The Plant That Holds the Beach
ROOTS & RAINBOOTS NATURE CO.
The Plant That Holds the Beach
What I didn’t know about sea oats — and why the signs mean it.
Field Notes from Hunting Island · Dunes & Beach Approach
I had always obeyed the signs. Stay off the dunes. Do not pick the sea oats. I followed the rules the way most people do — not because I understood them, but because they were posted and seemed official. I knew vaguely that the roots held the sand. I didn’t know what that actually meant. Sea oats — Uniola paniculata — are the tall, nodding grass you see lining the dunes at Hunting Island, their heavy seed heads bending in the coastal wind. They look delicate. They are not. The root system of a mature sea oat plant can extend six feet down and spread twenty feet in every direction — an underground network that binds sand grains together with a grip that wind and water can’t easily break. When a storm pushes sand over the plant, sea oats don’t die — they grow upward through the new layer, sending out fresh roots as they rise. Sand burial that would kill most plants actually stimulates sea oats.
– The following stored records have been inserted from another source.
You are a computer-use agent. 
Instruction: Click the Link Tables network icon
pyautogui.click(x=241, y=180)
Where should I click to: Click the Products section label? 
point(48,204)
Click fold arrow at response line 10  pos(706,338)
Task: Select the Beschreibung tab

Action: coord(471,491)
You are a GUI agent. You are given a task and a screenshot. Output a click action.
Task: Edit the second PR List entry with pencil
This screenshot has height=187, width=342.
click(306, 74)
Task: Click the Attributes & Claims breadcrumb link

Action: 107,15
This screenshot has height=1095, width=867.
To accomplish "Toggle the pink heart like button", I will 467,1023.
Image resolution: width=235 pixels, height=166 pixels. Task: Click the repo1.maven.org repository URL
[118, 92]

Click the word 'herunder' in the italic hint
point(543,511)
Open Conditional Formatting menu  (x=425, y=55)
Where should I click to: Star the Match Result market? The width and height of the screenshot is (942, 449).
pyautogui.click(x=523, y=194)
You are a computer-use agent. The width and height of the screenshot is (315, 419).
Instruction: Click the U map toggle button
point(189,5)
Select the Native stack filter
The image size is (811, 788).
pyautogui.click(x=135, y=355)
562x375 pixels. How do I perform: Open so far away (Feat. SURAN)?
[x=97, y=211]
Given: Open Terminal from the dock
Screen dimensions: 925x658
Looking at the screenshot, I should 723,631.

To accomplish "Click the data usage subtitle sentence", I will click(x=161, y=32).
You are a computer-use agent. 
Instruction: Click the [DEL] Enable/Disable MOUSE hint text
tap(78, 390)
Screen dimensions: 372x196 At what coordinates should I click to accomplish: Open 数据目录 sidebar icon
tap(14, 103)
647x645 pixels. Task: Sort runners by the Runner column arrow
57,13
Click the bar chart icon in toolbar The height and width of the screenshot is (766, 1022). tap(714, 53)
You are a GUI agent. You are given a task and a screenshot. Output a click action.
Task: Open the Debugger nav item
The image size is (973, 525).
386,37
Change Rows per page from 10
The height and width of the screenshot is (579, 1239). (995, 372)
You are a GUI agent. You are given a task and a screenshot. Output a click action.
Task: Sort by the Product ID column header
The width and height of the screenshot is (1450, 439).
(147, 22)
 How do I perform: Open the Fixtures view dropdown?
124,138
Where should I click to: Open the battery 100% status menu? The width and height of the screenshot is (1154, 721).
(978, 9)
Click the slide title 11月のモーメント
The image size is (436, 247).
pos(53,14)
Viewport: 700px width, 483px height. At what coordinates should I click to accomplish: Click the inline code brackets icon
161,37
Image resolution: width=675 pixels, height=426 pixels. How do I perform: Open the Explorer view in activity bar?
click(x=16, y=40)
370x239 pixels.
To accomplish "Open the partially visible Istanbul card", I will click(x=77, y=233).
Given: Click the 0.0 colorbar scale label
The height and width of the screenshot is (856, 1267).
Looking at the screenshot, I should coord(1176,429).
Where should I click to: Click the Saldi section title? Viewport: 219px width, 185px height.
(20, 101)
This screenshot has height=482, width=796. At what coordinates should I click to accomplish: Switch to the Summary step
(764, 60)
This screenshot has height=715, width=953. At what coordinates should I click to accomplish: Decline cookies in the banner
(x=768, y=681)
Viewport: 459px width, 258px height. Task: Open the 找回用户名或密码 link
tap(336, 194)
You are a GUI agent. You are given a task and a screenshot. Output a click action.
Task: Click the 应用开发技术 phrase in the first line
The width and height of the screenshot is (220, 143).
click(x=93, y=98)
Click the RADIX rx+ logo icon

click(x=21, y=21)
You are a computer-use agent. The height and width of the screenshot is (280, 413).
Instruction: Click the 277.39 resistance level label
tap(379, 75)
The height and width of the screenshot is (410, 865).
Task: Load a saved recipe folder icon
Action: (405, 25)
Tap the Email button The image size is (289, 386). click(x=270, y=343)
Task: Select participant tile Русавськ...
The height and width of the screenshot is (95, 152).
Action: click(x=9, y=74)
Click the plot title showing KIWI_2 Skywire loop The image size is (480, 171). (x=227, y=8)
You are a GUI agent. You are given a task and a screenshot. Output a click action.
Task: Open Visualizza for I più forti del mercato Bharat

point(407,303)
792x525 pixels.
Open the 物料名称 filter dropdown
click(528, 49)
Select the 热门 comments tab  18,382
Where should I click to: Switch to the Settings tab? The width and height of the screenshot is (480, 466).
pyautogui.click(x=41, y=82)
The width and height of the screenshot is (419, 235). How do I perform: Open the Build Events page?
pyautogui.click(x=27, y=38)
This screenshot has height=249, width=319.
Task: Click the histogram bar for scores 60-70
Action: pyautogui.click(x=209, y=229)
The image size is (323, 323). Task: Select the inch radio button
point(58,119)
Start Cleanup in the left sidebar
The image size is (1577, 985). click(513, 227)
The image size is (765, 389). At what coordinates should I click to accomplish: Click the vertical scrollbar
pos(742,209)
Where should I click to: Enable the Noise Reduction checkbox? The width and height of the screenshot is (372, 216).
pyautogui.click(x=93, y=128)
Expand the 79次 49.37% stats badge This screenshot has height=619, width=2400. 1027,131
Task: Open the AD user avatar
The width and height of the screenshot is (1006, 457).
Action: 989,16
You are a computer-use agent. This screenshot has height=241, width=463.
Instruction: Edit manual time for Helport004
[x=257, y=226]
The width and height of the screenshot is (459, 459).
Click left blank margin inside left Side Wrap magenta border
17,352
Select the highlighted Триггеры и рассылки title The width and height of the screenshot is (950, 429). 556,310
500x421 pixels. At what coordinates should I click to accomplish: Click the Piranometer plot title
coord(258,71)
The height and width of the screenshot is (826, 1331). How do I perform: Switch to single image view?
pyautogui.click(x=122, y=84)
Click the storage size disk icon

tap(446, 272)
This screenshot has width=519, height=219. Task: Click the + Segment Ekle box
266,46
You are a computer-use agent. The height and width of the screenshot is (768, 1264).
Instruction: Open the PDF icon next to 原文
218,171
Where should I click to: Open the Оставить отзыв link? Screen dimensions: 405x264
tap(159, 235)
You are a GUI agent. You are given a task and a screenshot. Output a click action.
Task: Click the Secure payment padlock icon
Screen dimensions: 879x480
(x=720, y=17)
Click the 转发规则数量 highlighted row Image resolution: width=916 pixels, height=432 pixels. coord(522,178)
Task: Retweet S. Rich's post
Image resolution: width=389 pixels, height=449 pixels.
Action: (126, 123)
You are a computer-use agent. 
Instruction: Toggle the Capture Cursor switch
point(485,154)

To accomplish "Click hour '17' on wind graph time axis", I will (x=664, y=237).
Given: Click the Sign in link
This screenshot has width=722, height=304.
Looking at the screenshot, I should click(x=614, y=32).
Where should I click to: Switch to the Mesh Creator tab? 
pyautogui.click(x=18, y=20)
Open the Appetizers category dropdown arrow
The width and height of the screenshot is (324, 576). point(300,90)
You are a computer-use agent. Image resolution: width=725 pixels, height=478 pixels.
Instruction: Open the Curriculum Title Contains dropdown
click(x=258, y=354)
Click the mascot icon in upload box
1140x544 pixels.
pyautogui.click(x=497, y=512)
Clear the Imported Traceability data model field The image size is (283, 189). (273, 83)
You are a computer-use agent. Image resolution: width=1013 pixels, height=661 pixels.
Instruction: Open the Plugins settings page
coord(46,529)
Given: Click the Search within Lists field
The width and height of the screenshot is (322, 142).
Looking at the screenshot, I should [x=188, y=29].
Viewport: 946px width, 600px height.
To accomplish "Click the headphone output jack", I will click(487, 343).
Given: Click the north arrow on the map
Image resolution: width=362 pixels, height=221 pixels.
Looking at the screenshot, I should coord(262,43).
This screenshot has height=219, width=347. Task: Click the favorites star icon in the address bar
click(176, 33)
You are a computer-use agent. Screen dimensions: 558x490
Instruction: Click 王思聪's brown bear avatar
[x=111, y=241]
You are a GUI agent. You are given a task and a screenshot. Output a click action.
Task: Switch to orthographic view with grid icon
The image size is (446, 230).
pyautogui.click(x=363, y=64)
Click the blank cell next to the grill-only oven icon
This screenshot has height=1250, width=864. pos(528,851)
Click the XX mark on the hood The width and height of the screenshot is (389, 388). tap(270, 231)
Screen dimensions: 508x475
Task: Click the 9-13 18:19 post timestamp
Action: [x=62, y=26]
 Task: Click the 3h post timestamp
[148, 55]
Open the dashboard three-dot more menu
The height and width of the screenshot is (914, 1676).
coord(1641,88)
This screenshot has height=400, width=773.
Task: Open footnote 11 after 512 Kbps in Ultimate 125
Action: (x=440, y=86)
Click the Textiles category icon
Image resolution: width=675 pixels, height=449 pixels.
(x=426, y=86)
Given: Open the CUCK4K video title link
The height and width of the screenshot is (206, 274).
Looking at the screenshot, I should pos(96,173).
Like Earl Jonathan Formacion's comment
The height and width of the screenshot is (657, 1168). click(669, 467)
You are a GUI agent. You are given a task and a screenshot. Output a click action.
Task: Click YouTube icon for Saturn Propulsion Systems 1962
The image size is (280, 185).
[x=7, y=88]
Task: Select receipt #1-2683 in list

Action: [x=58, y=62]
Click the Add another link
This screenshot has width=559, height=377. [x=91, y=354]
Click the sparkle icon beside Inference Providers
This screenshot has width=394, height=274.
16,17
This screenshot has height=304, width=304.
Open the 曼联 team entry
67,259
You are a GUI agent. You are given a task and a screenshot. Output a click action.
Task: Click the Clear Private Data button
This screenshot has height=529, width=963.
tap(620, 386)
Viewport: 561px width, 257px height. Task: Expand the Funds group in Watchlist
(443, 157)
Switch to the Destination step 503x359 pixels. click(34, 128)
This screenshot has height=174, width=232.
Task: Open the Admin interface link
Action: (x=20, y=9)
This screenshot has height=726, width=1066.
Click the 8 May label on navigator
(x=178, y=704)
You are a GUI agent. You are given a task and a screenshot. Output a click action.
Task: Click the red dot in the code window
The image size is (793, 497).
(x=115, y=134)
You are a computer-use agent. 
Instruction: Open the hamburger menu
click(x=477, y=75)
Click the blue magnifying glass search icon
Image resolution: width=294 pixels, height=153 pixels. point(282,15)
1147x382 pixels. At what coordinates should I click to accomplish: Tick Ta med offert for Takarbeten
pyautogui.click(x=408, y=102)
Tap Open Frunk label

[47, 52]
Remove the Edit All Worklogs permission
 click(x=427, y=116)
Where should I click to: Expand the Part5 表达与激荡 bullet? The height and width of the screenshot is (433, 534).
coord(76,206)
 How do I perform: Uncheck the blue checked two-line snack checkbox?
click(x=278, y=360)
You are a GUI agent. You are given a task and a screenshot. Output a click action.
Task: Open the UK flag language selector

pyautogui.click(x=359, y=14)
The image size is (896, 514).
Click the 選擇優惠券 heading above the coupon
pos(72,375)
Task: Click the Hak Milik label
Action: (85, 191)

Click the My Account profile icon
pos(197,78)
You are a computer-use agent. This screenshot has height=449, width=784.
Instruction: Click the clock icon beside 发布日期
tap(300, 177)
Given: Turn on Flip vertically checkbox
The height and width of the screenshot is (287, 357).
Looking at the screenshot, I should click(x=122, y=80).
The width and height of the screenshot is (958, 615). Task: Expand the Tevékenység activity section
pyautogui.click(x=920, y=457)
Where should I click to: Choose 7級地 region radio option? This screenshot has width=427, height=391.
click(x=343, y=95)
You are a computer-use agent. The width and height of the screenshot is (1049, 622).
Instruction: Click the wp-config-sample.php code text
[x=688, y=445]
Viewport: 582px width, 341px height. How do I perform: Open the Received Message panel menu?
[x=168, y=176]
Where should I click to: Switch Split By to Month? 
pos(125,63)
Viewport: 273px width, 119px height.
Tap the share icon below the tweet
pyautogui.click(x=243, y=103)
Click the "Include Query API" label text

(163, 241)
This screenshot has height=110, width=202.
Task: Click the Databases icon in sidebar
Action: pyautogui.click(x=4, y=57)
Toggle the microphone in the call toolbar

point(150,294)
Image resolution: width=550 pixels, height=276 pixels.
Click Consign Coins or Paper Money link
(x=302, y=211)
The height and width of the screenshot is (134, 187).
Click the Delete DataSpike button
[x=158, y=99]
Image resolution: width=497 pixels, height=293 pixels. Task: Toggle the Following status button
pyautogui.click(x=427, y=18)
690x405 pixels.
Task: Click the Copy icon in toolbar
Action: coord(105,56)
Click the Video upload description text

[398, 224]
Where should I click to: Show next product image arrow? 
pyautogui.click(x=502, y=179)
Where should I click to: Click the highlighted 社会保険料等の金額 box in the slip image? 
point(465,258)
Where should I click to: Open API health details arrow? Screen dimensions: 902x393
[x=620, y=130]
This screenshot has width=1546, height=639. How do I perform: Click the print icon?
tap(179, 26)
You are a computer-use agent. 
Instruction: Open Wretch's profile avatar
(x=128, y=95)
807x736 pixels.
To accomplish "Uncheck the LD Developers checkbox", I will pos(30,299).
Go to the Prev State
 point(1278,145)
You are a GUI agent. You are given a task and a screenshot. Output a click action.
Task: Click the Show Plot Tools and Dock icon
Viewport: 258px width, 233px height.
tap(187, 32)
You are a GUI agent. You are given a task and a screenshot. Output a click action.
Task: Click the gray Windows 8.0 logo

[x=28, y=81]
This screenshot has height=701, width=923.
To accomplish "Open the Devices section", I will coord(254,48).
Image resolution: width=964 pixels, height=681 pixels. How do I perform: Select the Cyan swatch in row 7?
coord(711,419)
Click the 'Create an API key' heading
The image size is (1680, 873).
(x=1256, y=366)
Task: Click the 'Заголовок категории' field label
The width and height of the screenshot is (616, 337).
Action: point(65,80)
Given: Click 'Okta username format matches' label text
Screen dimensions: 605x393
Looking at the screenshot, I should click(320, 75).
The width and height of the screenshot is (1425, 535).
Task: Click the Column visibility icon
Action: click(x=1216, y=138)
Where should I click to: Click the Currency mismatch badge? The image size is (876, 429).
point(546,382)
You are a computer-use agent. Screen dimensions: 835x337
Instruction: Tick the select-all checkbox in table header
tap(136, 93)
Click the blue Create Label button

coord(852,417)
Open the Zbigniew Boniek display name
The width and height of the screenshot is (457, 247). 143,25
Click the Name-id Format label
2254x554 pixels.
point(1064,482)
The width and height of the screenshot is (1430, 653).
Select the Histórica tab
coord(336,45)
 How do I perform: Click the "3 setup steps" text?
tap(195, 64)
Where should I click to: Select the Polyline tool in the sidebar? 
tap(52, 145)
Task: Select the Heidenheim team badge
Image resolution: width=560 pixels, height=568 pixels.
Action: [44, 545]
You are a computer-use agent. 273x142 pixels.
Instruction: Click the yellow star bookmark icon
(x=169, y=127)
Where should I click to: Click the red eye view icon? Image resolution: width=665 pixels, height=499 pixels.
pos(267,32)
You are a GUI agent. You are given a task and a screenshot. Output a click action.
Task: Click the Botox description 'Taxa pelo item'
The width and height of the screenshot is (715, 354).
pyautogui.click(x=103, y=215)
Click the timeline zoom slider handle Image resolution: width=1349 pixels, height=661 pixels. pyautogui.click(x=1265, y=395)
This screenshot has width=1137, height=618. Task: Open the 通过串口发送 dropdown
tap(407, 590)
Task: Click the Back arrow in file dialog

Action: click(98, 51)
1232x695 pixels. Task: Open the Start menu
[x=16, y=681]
The dune builds around them. They are the reason the dune exists at all. Sea oats are federally protected in South Carolina. It is illegal to pick, damage, or remove them. Not because someone decided they were pretty — but because without them, the dune erodes, the beach narrows, and everything built behind it becomes vulnerable. A single person cutting through a dune and snapping a few stems can undo years of stabilization. The boardwalk at Hunting Island was built after the sea oats were already there. The parking lot came after. The park infrastructure, the ranger station, the campground — all of it came after. The sea oats were holding that coastline long before anyone thought to put a sign next to them. I read the signs differently now. Not as rules. As acknowledgment that something was here first, doing essential work, and deserves to keep doing it.